Hunnes, maske takmak gibi tavsiye edilen önleyici tedbirleri uygulamayı vurgular; araba kullanıyorsanız arabanıza yiyecek koyduktan hemen sonra ellerinizi sabun ve suyla yıkamak veya el dezenfektanı kullanmak; eve gittiğinizde veya teslimat yapan kişi gittikten sonra ellerinizi tekrar yıkamak.
"Güvendiğiniz ve sosyal mesafeye uygun bir restorandan paket servis alın ve sonra onu alırken daima bir maske takın, temiz bir tabakta veya kasede yeniden ısıtın ve ellerinizi yıkayın," diye ekledi.

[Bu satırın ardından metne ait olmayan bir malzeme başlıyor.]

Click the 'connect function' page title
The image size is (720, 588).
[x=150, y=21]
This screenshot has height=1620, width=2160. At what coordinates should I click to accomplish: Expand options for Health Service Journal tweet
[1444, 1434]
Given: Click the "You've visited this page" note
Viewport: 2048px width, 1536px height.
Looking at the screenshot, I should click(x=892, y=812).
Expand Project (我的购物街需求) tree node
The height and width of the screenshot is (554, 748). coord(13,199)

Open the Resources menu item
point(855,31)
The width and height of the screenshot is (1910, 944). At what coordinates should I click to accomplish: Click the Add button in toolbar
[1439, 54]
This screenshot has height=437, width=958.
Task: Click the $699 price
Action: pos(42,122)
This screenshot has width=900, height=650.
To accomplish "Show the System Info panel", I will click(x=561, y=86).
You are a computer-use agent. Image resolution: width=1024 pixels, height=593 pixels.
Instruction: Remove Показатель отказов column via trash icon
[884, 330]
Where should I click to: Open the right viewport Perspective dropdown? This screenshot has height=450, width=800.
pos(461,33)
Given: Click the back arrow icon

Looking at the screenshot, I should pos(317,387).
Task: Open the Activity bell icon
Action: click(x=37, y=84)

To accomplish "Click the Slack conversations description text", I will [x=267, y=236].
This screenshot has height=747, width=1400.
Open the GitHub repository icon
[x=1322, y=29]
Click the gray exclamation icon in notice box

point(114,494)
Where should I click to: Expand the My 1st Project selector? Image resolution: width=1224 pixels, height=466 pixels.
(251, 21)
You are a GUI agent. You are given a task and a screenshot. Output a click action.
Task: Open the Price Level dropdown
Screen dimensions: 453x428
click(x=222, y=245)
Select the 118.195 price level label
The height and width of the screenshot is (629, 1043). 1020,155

Pankonin, "konserve veya donmuş gıdalardan korkmamalısınız" diyor.
“Konserve ve dondurulmuş yiyecekler çok uygun fiyatlı olabilir. Besleyici olabilirler ve gıda israfını azaltmaya yardımcı olmanın harika bir yoludur ”dedi.
Tüm bunlar sizi yalnızca güvende tutmakla kalmaz, aynı zamanda bakış açınızı psikolojik olarak yeniden belirlemenize yardımcı olabilir. gerekli yiyecekler için alışveriş yapmak kuşkusuz korkunç bir zamanda.
Büyük bir soru, gıda zinciri bozulmaya devam ederken - işleme tesislerinin kapatılmasından bakkal deneyiminin tamamen tersine dönmesine kadar - bu değişiklikler kalıcı olacak mı?
“Gıda güvenliği ve alışveriş alışkanlıklarının birçoğunun uzunca bir süre kesinlikle yerinde kalacağını düşünüyorum. Webster, en azından COVID-19'un yayılması kontrol altına alınana ve bir aşı yaygın olarak bulunana kadar ”dedi.
İnsanların çoğunlukla evde yemek yemesinin muhtemel olduğunu söylüyor. "Market alışverişi kesinlikle salgın öncesiyle aynı deneyim değil," diye ekledi.
Webster, insanların daha seyrek alışveriş yapma, daha uzun süre dayanıklı ve dondurulmuş yiyecekler satın alma ve bir mağazaya her gittiklerinde bu yiyeceklerden daha fazla miktarda satın alma gibi uygulamaları sürdürmelerini öngörüyor.
"COVID-19 ile ilgili kısıtlamalar hafifledikçe, restoranlar açıldıkça ve beyaz yakalı çalışanlar ofislerine döndükçe bazı davranışların dengelenmesi mümkündür. Ama bunun yeni bir normale kademeli bir geçiş olacağını düşünüyorum - pandemi öncesi günlere dönüş olmak zorunda değil, ”diye ekledi.
Pankonin, çevrimiçi market alışverişinin kolaylığını keşfedenlerin "onsuz nasıl idare ettiklerini" merak etmeye başlayacaklarını söylüyor.
Hunnes, COVID-19 aşısı olmadan pek "normalleşme" görmüyor.
Sonra tekrar, "normal" şu anda ne anlama geliyor? Yiyecek tüketimi ve dağıtımıyla ilgili bu davranışlar ve etkileşimler "yeni bir normal" oluşturabilir.
“Gıda ve market alışverişi ile ilgili davranışların en azından önümüzdeki 9 ila 12 ay arasında değişebileceğini düşünüyorum” dedi. "Ve belirli yiyeceklerde kıtlık olabileceği fikrine alışmamız gerekiyor."